→ **Exercices**
[1] Répondez à ces questions à partir du texte sur le sida :
(a) Sur 40 millions de malades, combien se trouvent en Afrique ?
(b) Quelle part de la population adulte du Botswana était touchée fin 2001 ?
(c) Combien de traitements Marie-José Mbuzenakamwe dit-elle avoir pour 120 malades ?
[2] Citez sans rien changer le passage du texte sur le sida qui commence par "En Zambie, 20%" et se termine par "de quarante ans.".
[3] Rédigez la suite du texte sur le sida, à partir de sa dernière phrase.

Le sida, la tuberculose, le paludisme touchent 250 millions de personnes chaque année et en tuent 5 millions..
Cette conférence a plus particulièrement traité du sida dans les pays pauvres. Ce n'est pas la première fois que le sujet est abordé. Mais conférence après conférence, la situation, pourtant qualifiée par tous d'inacceptable, est loin de s'améliorer, faute de moyens.
Le développement du sida dans les pays pauvres est directement lié aux inégalités croissantes. Sur 40 millions de malades, 30 millions se trouvent en Afrique. On y compte 8000 victimes par jour.
En Zambie, 20% de la population sont touchés par cette maladie. Au Botswana, 39% de la population adulte étaient touchés fin 2001, contre 36% deux années auparavant.
L'espérance de vie est en chute libre: d'après les évaluations publiées par ONUSIDA, elle passerait en Afrique du Sud, de soixante ans au début des années quatre-vingt-dix à quarante-huit ans pour la période 2000-2005. Au Botswana, elle était supérieure à soixante ans dans les années quatre-vingt, elle tombe aujourd'hui à moins de quarante ans.
Les financements annoncés, déjà notoirement insuffisants, ne sont même pas concrétisés. Le Fonds Mondial espère, si les promesses étaient tenues, (et les versements promis par les pays ne viennent pas) que le chiffre de malades déjà traités en Afrique (30000) soit multiplié par six en six ans. Objectif dérisoire si l'on compare aux trente millions de malades.
Marie-José Mbuzenakamwe, de l'Association nationale de soutien aux séropositifs et sidéens du Burundi a déclaré lors de cette conférence: "Aujourd'hui , le Fonds Global est pratiquement en faillite. Jusqu'à présent, seulement 1,24 milliard de dollars ont été versés par les huit pays les plus riches du monde", alors que les besoins annuels du Fonds sont estimés à 10 milliards de dollars, ajoutant: "Pratiquer la médecine ne consiste pas seulement à traiter les malades mais aussi, par nécessité, de décider qui vivra et qui mourra, parce que nous n'avons que 30 traitements pour 120 malades".

[Enregistrements de données]
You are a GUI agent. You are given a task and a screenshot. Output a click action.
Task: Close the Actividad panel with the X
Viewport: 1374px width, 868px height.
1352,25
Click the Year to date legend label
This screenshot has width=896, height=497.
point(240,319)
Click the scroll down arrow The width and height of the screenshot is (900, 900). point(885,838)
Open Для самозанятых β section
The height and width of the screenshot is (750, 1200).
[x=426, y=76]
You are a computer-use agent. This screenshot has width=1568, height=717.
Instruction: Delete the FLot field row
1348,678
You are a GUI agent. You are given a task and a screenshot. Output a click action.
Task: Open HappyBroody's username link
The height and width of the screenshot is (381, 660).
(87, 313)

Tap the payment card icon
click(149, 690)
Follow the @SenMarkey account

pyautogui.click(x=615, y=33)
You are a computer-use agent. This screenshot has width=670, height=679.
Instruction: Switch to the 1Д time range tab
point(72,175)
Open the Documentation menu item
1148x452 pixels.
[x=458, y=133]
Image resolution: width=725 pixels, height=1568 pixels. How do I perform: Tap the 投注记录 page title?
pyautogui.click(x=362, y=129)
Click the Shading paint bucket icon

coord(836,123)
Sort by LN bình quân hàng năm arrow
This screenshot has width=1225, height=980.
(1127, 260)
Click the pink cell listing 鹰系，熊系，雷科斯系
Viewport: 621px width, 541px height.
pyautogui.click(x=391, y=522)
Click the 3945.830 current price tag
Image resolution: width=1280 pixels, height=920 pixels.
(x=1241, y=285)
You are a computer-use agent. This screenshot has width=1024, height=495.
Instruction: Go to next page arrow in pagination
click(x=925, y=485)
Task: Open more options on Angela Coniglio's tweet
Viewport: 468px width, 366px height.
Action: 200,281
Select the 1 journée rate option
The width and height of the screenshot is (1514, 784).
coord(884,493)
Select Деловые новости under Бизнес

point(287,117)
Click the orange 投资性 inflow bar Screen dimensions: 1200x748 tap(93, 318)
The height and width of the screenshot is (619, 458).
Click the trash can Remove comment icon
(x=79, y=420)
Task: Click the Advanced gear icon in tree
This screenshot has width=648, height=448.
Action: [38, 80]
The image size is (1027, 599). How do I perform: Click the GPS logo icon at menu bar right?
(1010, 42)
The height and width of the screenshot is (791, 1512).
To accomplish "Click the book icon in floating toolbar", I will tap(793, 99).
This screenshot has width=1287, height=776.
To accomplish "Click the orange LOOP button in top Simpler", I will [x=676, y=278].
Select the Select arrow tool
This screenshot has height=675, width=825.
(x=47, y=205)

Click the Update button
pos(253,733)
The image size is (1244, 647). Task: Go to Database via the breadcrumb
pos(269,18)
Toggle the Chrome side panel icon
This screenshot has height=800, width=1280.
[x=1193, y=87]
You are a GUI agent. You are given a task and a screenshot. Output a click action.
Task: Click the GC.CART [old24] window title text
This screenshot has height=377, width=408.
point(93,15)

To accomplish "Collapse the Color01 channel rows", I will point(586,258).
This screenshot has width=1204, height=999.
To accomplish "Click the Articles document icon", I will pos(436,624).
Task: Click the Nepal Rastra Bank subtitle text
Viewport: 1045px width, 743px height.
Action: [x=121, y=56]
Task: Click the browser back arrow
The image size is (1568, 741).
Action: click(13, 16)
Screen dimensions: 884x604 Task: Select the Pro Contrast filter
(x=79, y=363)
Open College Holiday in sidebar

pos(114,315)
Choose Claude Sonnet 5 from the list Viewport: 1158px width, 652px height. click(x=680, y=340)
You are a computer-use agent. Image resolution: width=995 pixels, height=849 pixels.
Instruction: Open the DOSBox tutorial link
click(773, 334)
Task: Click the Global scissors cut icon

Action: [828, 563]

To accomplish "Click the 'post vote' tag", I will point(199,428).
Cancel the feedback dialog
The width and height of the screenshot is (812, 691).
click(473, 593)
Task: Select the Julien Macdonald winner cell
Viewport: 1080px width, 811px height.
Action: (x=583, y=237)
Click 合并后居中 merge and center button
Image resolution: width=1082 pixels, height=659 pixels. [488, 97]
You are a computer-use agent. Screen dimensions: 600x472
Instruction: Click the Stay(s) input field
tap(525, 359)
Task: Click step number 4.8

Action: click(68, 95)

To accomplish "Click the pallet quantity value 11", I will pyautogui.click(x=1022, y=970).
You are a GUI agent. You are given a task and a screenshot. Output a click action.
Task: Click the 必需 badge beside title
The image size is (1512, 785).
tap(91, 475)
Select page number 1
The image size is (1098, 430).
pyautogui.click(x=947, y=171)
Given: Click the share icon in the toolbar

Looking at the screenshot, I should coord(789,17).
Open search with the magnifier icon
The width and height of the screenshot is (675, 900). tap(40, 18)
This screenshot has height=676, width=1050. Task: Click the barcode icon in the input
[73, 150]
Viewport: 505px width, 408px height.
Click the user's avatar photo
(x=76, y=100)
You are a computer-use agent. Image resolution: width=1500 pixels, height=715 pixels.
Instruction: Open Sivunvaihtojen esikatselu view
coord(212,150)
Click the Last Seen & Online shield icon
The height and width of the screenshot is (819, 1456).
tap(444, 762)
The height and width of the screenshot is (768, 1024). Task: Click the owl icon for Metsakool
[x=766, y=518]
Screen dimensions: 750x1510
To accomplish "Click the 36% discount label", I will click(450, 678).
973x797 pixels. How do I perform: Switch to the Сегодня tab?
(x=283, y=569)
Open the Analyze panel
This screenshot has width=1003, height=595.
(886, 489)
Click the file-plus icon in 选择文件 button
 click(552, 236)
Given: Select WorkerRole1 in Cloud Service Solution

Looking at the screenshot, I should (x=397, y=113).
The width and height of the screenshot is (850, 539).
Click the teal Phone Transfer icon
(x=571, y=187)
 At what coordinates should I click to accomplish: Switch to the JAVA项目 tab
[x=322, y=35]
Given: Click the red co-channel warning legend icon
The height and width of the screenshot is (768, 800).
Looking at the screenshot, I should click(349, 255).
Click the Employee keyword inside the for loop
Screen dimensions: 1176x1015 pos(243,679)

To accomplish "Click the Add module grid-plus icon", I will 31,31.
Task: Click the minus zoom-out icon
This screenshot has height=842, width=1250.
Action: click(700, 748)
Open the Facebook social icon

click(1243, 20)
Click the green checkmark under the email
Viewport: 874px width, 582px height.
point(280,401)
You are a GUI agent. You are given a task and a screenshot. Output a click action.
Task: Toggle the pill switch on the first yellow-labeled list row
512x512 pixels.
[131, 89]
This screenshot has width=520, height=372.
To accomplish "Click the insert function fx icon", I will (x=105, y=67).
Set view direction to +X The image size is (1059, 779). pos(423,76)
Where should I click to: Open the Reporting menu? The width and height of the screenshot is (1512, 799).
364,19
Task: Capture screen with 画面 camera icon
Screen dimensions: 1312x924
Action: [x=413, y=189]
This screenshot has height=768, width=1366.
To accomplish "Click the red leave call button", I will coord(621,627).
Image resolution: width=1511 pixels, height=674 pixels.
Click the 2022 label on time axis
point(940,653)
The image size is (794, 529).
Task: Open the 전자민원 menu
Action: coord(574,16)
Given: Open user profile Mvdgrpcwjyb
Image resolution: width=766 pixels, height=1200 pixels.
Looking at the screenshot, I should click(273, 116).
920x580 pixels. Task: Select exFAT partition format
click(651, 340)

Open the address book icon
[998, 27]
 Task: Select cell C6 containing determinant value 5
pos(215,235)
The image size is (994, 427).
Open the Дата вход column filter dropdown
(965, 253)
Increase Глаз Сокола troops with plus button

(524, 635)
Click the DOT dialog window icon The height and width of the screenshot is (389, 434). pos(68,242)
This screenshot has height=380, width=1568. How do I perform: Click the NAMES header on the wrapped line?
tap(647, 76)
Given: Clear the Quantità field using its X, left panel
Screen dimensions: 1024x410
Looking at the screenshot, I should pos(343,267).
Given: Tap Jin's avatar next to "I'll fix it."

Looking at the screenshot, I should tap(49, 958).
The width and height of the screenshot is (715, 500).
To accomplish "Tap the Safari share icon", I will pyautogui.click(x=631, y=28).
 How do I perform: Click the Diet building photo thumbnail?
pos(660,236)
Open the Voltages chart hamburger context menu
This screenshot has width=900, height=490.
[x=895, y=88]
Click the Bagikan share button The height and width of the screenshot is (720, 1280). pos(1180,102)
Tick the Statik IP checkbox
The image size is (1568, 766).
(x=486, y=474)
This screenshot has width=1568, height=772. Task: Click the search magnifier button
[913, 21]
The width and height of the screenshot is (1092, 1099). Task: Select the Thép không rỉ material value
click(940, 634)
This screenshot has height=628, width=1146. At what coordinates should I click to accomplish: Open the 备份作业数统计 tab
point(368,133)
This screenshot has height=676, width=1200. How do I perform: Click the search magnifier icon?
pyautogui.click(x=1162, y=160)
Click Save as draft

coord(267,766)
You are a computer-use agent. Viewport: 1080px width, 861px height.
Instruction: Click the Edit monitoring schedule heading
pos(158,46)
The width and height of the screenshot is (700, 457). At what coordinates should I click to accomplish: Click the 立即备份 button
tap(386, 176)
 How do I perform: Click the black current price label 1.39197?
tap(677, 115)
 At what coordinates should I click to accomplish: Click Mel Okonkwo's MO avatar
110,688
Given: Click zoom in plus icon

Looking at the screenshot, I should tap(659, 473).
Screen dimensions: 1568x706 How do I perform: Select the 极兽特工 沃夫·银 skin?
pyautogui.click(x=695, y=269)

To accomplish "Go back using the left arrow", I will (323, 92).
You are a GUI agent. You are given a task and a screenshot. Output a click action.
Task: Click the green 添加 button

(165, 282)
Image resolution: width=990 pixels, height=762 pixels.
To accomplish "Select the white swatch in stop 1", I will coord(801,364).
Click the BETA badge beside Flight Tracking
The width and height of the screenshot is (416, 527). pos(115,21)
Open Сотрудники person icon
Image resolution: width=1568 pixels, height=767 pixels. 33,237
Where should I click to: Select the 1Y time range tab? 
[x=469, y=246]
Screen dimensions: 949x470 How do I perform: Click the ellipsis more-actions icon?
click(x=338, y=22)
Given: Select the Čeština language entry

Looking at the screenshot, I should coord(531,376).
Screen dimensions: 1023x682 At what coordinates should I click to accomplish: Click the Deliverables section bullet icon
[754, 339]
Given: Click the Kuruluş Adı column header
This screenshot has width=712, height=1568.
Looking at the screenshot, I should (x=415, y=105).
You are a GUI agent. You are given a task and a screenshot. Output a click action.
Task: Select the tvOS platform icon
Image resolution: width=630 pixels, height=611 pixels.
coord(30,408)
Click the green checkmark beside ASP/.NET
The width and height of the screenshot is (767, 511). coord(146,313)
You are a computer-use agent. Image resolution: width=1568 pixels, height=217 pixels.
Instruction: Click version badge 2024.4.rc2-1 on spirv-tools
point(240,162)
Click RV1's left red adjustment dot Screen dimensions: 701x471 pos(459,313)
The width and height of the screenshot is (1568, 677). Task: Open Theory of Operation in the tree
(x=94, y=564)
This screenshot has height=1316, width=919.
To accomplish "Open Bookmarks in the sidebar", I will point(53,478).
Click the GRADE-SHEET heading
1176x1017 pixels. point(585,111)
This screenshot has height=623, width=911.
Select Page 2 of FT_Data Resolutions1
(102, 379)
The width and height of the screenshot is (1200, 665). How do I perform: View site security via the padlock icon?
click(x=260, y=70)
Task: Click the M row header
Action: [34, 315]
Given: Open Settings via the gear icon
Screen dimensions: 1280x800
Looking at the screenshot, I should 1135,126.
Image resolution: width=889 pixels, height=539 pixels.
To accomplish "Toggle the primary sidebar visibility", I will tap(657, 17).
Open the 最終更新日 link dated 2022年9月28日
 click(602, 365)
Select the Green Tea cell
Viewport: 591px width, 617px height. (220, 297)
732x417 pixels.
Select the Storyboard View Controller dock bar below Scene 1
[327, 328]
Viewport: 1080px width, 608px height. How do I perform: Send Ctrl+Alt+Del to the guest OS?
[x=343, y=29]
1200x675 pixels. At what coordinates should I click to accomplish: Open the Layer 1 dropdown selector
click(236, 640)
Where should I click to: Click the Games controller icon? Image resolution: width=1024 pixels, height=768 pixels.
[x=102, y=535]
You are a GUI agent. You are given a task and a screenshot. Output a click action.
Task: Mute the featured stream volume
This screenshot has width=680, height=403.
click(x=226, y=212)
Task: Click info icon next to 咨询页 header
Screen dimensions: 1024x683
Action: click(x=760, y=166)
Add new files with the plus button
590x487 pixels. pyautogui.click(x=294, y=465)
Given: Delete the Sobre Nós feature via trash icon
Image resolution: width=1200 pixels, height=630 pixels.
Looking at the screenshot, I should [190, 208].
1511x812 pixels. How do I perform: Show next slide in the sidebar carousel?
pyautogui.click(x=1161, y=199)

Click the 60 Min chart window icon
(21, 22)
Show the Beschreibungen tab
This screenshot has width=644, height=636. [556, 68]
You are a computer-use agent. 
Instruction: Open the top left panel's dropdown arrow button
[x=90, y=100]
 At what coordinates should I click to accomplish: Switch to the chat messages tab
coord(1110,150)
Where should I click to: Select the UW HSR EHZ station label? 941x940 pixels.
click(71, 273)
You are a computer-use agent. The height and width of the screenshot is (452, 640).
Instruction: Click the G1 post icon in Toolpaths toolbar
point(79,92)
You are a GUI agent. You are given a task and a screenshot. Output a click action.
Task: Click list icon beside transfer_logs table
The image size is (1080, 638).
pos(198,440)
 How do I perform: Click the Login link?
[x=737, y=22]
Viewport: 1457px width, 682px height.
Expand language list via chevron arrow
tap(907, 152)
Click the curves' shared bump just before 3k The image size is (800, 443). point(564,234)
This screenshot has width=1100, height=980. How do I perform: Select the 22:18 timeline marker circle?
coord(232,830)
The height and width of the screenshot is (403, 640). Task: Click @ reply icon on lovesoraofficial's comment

→ **Corrigé des activités**
[1]
(a) 30 millions.
(b) 39 %.
(c) 30 traitements.

[2]
En Zambie, 20% de la population sont touchés par cette maladie. Au Botswana, 39% de la population adulte étaient touchés fin 2001, contre 36% deux années auparavant.
L'espérance de vie est en chute libre: d'après les évaluations publiées par ONUSIDA, elle passerait en Afrique du Sud, de soixante ans au début des années quatre-vingt-dix à quarante-huit ans pour la période 2000-2005. Au Botswana, elle était supérieure à soixante ans dans les années quatre-vingt, elle tombe aujourd'hui à moins de quarante ans.

[3]
Lors de son voyage en Afrique, le président américain, Georges Bush, a promis 15 milliards de dollars pour la lutte contre le sida (3 milliards par an jusqu'en 2008), mais cette promesse, qui d'ailleurs est soumise à de nombreuses conditions, n'est qu'une promesse parmi d'autres jamais tenues. En 2001, l'ONU avait créé un fonds mondial de lutte contre le sida, lequel devait réunir 10 milliards de dollars. Seuls quelques centaines de millions ont été récoltées.
Depuis 1996, un traitement est disponible: le malade ne meurt plus, la maladie de la mère ne se transmet plus au foetus. Mais ces traitements ne sont accessibles que pour les riches des pays riches.
Des pays comme le Brésil et l'Afrique du Sud se sont donné les moyens de fabriquer des médicaments génériques afin de permettre aux malades de disposer de médicaments anti-VIH. Les laboratoires américains qui disposaient des brevets avaient, à l'époque, engagé des procès contre ces gouvernements. Et encore tout récemment, à Pretoria, George Bush a défendu les compagnies pharmaceutiques et leurs droits de protéger leur "propriété intellectuelle".
L'épidémie du Sida est une catastrophe humanitaire. Tout le monde en convient et même s'en inquiète du seul fait qu'elle ne s'arrête pas aux frontières des pays pauvres.
Et parmi toutes ces bonnes âmes, tous savent qu'on aurait les moyens, sinon d'endiguer l'épidémie, du moins d'en limiter considérablement les effets. Sauf qu'on laisse le mal progresser tout simplement parce qu'il y a les droits de propriété, les brevets, qui protègent les profits des grosses entreprises. Et tant pis si une partie de l'humanité doit en périr ou un continent comme l'Afrique voir une partie de sa population disparaître.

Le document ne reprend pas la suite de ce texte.